__Entries provided__.
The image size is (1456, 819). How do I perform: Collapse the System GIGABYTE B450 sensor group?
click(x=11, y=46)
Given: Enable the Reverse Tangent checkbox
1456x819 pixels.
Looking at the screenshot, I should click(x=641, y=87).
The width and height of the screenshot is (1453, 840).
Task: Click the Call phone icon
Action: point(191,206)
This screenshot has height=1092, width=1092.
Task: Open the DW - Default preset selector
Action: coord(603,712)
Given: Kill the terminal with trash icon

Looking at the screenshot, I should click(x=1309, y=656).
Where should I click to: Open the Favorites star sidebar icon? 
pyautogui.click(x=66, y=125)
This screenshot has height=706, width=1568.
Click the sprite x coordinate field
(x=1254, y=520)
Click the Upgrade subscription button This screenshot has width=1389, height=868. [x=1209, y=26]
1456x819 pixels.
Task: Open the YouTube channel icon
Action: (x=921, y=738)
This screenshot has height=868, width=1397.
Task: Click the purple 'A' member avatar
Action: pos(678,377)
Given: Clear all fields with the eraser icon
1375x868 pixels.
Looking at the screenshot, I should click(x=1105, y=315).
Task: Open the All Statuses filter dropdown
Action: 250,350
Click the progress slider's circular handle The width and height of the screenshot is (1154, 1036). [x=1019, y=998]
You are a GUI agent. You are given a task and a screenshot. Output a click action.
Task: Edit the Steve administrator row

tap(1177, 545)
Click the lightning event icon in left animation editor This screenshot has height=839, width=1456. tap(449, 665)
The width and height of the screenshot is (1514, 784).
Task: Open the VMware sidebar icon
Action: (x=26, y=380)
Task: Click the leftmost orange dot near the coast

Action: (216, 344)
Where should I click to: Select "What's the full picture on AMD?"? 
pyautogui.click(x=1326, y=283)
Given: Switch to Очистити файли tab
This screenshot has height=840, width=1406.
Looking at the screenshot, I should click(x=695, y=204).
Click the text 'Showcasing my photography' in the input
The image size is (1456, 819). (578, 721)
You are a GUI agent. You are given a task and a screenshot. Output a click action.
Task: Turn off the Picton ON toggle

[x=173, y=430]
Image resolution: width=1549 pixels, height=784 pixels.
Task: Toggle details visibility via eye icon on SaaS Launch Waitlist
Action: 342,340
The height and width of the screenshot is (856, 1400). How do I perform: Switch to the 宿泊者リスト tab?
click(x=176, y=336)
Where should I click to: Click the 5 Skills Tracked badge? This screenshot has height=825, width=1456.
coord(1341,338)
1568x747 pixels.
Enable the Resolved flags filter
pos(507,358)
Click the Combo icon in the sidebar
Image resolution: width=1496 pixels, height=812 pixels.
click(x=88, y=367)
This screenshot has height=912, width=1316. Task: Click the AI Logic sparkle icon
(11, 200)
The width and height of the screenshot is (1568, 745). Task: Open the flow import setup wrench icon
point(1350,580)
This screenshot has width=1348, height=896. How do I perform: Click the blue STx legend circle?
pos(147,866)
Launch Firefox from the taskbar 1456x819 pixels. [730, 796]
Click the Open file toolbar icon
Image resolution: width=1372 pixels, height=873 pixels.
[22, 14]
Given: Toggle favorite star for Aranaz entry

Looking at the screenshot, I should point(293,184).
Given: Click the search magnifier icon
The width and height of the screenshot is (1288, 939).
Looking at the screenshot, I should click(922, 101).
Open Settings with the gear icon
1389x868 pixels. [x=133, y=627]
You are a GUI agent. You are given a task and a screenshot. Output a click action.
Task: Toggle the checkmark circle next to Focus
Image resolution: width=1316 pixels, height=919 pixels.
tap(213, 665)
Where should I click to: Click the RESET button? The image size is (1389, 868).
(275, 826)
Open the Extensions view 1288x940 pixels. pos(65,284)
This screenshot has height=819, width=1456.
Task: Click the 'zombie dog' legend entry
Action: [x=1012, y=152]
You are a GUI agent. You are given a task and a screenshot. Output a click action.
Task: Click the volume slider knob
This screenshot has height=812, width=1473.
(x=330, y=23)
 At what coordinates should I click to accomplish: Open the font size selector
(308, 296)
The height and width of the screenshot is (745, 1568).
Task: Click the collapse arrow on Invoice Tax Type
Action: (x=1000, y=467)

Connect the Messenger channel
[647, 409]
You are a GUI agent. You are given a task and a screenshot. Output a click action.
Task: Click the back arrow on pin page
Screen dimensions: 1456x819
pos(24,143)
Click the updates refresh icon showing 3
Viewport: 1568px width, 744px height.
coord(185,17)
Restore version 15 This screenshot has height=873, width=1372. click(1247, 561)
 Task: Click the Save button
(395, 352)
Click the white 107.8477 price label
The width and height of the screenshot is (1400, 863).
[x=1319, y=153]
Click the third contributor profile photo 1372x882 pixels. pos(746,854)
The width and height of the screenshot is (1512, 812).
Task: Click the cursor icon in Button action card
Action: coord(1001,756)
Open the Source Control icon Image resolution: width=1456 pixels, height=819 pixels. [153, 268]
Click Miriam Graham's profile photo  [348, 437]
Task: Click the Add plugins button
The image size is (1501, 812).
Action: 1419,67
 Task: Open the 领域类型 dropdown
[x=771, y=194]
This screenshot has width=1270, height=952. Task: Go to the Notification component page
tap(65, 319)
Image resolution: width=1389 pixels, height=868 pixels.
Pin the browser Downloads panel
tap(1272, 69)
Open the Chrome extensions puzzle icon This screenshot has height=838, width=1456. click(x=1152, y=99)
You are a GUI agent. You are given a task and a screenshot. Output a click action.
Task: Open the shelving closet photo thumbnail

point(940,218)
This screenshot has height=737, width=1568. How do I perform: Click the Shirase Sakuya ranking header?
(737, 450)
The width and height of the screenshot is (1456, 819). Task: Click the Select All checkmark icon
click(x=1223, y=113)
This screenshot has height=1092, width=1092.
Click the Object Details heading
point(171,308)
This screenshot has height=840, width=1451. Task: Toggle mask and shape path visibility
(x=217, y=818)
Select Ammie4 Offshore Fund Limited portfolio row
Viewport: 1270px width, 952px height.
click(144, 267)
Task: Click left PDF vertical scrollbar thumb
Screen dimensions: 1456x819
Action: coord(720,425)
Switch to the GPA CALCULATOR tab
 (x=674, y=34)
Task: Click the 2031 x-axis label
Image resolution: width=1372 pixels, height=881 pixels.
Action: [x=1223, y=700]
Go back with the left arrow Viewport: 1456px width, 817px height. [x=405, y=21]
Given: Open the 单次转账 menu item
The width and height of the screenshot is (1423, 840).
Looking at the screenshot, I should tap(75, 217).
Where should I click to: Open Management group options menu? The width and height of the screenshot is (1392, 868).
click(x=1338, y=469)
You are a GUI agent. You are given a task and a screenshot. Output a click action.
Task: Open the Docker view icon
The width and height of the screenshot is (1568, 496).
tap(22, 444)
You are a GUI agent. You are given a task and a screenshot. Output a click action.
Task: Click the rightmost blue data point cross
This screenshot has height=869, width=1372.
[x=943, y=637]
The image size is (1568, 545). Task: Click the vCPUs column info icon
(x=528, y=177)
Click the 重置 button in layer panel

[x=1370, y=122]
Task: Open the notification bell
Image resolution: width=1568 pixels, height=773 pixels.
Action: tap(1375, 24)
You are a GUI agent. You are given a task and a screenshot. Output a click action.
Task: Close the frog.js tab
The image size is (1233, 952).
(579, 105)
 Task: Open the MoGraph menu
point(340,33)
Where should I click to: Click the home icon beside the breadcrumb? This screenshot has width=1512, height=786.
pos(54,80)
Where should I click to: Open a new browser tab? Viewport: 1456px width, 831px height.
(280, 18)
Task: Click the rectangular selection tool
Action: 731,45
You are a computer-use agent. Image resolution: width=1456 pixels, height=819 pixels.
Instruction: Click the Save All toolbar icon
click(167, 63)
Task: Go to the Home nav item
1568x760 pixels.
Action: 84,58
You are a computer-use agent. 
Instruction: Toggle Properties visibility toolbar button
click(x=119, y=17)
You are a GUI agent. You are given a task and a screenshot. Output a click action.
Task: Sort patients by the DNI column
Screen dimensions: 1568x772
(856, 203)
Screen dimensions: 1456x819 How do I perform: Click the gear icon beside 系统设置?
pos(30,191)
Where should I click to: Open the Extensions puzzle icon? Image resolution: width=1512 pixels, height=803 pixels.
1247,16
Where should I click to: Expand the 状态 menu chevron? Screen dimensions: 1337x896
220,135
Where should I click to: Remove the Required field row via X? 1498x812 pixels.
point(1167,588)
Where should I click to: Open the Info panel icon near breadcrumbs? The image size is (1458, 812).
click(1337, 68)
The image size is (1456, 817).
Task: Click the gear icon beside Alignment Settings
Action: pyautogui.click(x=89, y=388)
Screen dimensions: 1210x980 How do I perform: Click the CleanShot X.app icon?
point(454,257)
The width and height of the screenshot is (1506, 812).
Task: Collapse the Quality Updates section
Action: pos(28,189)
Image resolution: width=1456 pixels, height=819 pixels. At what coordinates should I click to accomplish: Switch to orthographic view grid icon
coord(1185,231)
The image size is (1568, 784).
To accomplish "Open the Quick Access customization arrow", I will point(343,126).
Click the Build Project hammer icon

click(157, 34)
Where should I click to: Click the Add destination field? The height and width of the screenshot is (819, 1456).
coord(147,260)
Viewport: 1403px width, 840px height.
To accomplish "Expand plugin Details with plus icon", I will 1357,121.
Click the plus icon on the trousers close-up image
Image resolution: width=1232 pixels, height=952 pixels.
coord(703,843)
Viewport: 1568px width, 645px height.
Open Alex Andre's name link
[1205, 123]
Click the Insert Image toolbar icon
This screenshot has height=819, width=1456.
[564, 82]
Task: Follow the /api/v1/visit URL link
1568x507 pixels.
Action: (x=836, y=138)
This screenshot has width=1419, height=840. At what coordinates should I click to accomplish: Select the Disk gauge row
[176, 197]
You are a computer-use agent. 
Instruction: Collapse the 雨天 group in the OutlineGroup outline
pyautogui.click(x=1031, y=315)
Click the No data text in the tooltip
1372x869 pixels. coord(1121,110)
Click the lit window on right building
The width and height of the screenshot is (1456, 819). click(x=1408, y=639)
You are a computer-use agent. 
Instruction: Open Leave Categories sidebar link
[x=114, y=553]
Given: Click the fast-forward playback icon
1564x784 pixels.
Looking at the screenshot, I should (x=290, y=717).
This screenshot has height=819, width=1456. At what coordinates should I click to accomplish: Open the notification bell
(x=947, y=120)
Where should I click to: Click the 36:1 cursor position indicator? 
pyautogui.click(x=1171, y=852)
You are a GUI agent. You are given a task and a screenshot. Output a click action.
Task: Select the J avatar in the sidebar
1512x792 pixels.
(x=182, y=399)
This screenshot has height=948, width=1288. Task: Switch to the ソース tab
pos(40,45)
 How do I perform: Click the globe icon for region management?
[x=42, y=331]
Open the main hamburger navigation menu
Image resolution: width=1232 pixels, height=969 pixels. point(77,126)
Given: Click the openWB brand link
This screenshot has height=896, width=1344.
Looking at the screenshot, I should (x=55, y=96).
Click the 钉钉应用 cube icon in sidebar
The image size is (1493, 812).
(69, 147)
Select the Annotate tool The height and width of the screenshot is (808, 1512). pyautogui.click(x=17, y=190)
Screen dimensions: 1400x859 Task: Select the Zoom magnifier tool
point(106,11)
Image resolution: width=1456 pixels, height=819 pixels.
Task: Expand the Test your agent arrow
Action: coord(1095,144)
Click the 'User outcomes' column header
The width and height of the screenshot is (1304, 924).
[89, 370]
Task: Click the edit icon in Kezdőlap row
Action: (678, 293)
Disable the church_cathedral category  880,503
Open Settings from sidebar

__What the task requires__.
Reproduce each line from the listing above that includes the word "slider".

__Final answer__.
Click the progress slider's circular handle The width and height of the screenshot is (1154, 1036). [x=1019, y=998]
Task: Click the volume slider knob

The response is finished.